Substitute $$u$$ for $$\cos x$$ and $$-du$$ for $$\sin x \, dx$$ into the integral. Then, integrate the resulting expression with respect to $$u$$.

$$\int \sin x \cos x \, dx = \int u (-du)$$

$$ = -\int u \, du$$

The integral of $$u$$ with respect to $$u$$ is $$\frac{u^2}{2}$$. After integration, substitute back $$\cos x$$ for $$u$$, and add the constant of integration, $$C_2$$.

$$-\int u \, du = -\frac{u^2}{2} + C_2$$

$$ = -\frac{(\cos x)^2}{2} + C_2$$

$$ = -\frac{1}{2}\cos^2 x + C_2$$

## Question1.b:

**step1 Explain equivalence: State the two results**

From part (a), the two apparently different answers for the integral are:

$$ \text{Result 1: } \frac{1}{2}\sin^2 x + C_1 $$

$$ \text{Result 2: } -\frac{1}{2}\cos^2 x + C_2 $$

**step2 Explain equivalence: Apply trigonometric identity**

To show that these two expressions are equivalent, we can use the fundamental trigonometric identity $$\sin^2 x + \cos^2 x = 1$$. From this identity, we can express $$\sin^2 x$$ as $$1 - \cos^2 x$$. We will substitute this into Result 1.

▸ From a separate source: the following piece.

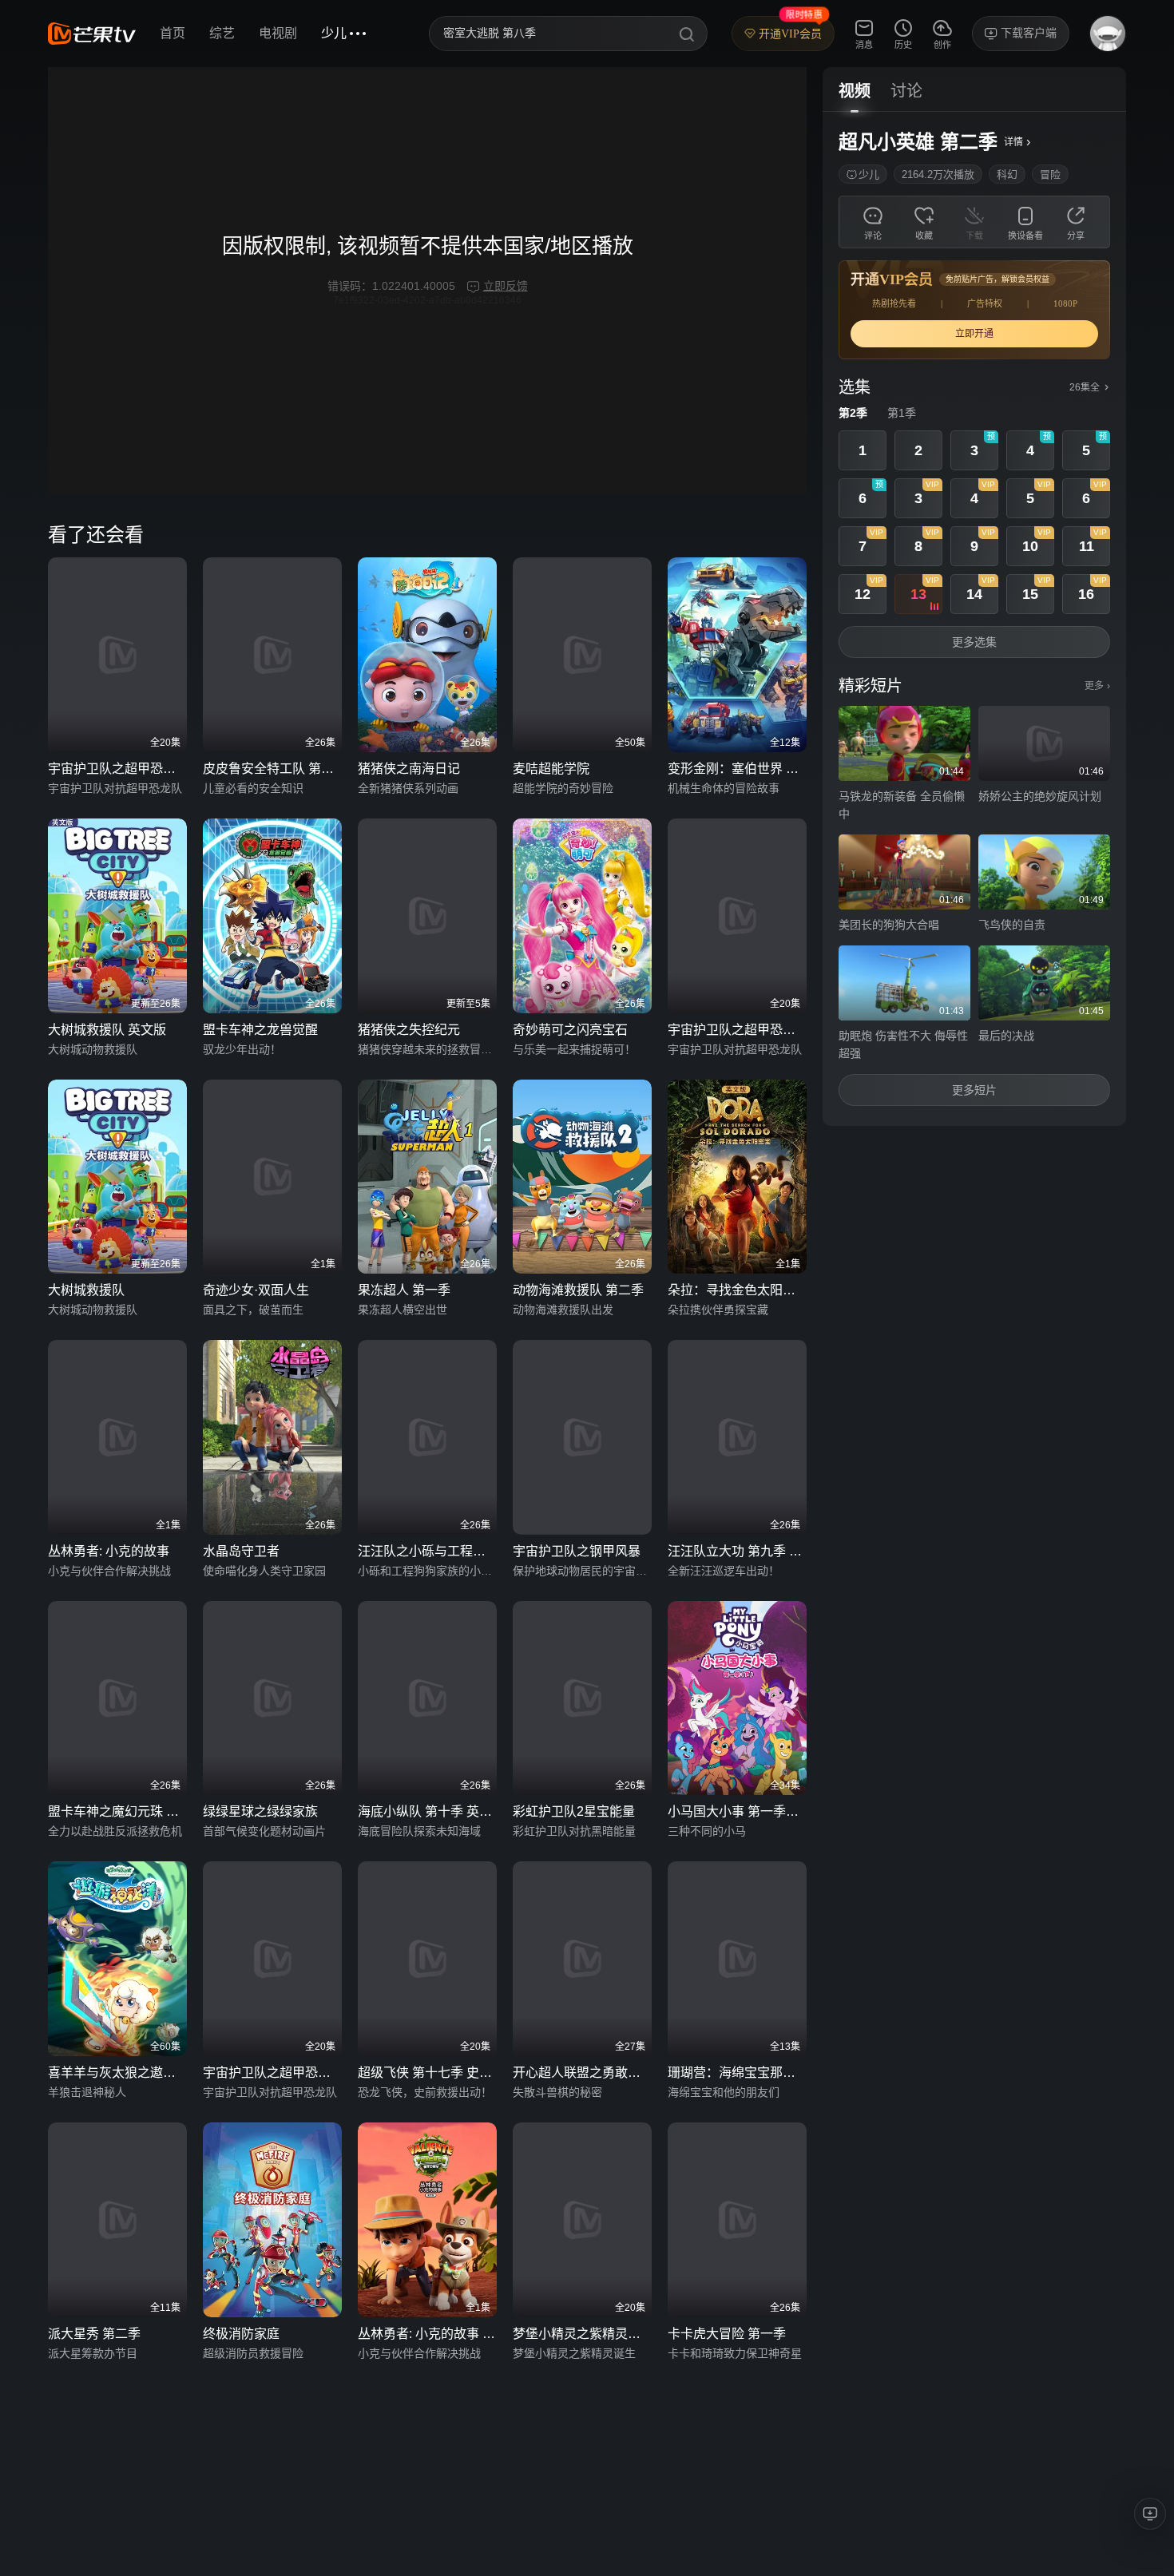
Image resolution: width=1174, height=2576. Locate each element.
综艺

$$\frac{1}{2}\sin^2 x + C_1 = \frac{1}{2}(1 - \cos^2 x) + C_1$$

$$ = \frac{1}{2} - \frac{1}{2}\cos^2 x + C_1$$

$$ = -\frac{1}{2}\cos^2 x + \left(\frac{1}{2} + C_1\right)$$

**step3 Explain equivalence: Conclude about arbitrary constants**

We can see that the expression derived from Result 1, which is $$-\frac{1}{2}\cos^2 x + \left(\frac{1}{2} + C_1\right)$$, is identical to Result 2, $$-\frac{1}{2}\cos^2 x + C_2$$, provided that the constants are related. Since $$C_1$$ is an arbitrary constant of integration, then $$\left(\frac{1}{2} + C_1\right)$$ is also just another arbitrary constant. Let $$C_3 = \frac{1}{2} + C_1$$. Thus, the two answers differ only by a constant value. Because the constant of integration represents an arbitrary constant, both expressions represent the general antiderivative of the function $$\sin x \cos x$$.